Marcellino investigates the impact of severe weather on financial stability

Massimiliano Marcellino
11/04/2026

Interest in the connections among severe weather events, the economy, and financial stability has risen among researchers and policymakers. While an expanding literature seeks to quantify the macroeconomic impact of severe weather on the US macroeconomy, there remains a paucity of research that formally integrates the financial system into these assessments. A recent paper coauthored by Massimiliano Marcellino, director of Baffi Centre and Asset and Risk Management (ASSET) Research Unit Director, aims at addressing this lacuna. The paper, entitled “Severe weather and financial (in)stability)” was written by Massimiliano Marcellino, Claudia Foroni, Paolo Gelain and Marco Lorusso and has just been published in the BAFFI Working Papers Series (available on SSRN and REPEC).

Severe weather shocks have a negative impact on real and financial US variables, sizable only in periods of financial instability, but muted effects on nominal variables. Moreover, severe weather shocks are never a relevant source of business cycles fluctuations and transmit mainly via a deterioration in the quality of capital.

The study quantifies the effect of severe weather shocks on the US economy in an environment in which the economy can switch between periods of financial stability and financial instability, like the Great Recession.

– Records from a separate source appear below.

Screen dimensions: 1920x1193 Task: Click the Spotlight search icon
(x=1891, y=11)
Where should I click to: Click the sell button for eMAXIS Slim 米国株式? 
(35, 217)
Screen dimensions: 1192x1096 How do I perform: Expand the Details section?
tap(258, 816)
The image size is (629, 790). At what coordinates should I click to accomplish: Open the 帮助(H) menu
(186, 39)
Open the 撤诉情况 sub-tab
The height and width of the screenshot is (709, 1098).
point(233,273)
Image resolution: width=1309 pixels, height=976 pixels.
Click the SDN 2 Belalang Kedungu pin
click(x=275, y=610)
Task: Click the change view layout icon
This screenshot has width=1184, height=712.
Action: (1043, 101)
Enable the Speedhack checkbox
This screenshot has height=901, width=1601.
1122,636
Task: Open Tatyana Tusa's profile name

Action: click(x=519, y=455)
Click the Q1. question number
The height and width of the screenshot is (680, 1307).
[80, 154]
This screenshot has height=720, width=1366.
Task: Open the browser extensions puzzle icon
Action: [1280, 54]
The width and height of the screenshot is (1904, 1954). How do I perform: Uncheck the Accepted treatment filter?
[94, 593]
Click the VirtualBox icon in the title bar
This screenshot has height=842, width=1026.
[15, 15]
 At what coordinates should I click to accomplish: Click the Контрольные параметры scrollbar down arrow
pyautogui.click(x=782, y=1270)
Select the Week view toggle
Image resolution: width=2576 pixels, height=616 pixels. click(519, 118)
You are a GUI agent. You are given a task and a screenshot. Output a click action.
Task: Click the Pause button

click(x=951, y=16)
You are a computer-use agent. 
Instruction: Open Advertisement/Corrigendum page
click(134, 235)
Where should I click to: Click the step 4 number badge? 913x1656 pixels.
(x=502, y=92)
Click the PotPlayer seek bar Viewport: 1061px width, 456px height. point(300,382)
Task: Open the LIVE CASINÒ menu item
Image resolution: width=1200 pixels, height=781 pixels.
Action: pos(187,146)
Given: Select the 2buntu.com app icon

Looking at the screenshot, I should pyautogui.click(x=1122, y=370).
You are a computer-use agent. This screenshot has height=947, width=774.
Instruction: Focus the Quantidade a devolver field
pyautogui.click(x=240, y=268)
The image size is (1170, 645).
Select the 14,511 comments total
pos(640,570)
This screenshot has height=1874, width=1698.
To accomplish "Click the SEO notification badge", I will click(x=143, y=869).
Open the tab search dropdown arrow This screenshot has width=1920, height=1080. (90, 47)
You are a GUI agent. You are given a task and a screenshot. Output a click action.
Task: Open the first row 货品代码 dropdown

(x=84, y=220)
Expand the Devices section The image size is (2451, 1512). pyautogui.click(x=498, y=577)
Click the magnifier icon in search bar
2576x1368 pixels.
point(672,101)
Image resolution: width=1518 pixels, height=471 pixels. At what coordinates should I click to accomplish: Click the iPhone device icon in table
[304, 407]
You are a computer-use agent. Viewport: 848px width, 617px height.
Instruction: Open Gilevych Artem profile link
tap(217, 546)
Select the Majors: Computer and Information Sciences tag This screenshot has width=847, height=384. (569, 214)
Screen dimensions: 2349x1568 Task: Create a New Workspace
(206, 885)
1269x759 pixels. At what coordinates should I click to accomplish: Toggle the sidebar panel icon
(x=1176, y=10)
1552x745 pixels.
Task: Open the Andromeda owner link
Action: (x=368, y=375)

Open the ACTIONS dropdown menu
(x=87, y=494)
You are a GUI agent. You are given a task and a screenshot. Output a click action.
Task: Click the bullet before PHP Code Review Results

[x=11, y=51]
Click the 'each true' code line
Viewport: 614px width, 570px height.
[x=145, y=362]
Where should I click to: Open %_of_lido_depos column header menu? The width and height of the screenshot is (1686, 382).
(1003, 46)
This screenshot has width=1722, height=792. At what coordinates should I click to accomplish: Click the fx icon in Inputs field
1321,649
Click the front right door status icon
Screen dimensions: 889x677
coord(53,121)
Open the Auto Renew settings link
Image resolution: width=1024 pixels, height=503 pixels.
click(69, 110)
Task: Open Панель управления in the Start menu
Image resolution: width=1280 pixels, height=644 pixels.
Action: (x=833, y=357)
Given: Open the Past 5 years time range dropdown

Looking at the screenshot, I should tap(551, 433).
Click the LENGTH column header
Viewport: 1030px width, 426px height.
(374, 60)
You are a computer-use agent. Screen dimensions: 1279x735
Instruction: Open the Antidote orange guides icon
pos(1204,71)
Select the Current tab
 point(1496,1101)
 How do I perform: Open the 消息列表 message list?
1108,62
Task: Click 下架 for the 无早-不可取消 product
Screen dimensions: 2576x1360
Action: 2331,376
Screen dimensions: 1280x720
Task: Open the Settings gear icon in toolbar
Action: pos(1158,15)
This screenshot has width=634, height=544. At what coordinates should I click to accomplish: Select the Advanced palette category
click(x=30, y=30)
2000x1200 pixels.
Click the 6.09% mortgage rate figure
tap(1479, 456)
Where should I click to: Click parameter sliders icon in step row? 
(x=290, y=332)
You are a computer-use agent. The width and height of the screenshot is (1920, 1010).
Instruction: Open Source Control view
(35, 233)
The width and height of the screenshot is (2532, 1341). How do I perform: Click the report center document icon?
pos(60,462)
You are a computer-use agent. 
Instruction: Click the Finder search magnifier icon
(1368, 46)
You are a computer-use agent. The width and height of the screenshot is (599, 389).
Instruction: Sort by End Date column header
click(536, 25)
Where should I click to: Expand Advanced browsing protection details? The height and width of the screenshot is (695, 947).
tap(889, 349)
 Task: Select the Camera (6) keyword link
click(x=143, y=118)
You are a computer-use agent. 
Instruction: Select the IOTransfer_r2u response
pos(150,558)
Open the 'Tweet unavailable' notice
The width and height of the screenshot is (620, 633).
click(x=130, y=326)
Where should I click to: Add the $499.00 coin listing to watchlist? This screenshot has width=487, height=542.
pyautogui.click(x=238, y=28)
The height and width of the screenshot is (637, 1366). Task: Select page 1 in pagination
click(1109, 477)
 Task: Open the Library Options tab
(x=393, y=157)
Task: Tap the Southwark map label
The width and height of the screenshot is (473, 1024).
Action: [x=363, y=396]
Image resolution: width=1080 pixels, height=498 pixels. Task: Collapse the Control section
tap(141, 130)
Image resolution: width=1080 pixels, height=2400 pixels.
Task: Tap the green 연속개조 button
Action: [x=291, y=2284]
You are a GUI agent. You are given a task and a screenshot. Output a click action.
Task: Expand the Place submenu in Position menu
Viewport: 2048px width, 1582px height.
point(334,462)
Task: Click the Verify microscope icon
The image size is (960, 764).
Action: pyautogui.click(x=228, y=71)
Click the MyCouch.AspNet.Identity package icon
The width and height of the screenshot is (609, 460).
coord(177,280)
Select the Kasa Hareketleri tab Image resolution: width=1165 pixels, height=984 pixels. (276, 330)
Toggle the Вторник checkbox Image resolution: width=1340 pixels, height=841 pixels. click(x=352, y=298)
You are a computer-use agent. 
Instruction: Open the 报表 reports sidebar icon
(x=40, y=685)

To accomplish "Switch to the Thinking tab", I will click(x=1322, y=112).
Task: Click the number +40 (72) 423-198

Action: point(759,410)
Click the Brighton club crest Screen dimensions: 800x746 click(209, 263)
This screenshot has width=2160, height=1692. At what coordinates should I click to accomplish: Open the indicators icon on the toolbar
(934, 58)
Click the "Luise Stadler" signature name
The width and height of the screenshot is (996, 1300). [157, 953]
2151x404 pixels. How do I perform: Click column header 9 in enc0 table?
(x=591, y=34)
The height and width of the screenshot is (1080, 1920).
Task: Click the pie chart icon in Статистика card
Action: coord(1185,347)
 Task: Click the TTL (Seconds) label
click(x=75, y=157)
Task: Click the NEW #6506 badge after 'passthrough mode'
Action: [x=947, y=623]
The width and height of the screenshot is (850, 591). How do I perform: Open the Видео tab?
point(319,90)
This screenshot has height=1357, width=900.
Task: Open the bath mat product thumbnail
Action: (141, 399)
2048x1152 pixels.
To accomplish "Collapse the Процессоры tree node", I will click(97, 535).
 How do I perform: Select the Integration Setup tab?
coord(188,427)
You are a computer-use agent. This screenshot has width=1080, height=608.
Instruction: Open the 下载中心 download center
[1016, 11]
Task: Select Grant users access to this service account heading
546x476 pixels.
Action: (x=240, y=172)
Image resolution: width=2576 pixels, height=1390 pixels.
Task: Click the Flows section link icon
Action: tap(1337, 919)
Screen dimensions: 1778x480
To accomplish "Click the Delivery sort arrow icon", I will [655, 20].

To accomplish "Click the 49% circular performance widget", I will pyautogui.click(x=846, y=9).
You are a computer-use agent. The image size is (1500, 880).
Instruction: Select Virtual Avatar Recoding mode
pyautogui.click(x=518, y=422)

The authors estimate a New Keynesian dynamic stochastic general equilibrium (NK DSGE) model with banks and severe weather events. The model explicitly takes account for the non-linear relationship that might exist between financial instability and severe weather events. In fact, it is reasonable to expect that periods of financial instability might be associated with a bigger impact of weather shocks. The intuition is that the negative consequences of shocks are more pronounced when banks are already under stress, that is when the banking sector is particularly vulnerable, at the moment the shock hits.

To capture all this, the authors of the paper estimate the NK DSGE model under the assumption that the economy can switch between two regimes, one characterized by financial instability and one by financial stability.  The use of a NK DSGE model has the advantage of highlighting the channels of transmission through which severe weather shocks propagate, and providing a theory based interpretation of those channels. Moreover, given that they estimate our model, they can establish the most quantitatively relevant channels.

The paper shows that severe weather shocks have a negative impact on the real economic activity, especially on investment. Consistently with that, banks net worth drops and credit premium increases. Severe weather shocks appear to be deflationary, although the effects on inflation are very modest. As a result,monetary policy responds by decreasing the federal funds rate, by few basis as well. In periods characterized by financial instability, the effects of severe weather shocks are stronger for all the observed

variables. Despite that, severe weather shocks are never a relevant source of business cycle fluctuations. The main channel of transmission is through shocks to the quality of capital. The destruction of physical capital impairs both goods producing firms, which produce less, and banks assets side, leading to a deterioration of their balance sheet and of the borrowing and lending activity. That gives rise to the accelerator mechanism.

Finally, an analysis of different types of weather events reveals that temperature and sea level shocks drive the largest GDP contractions.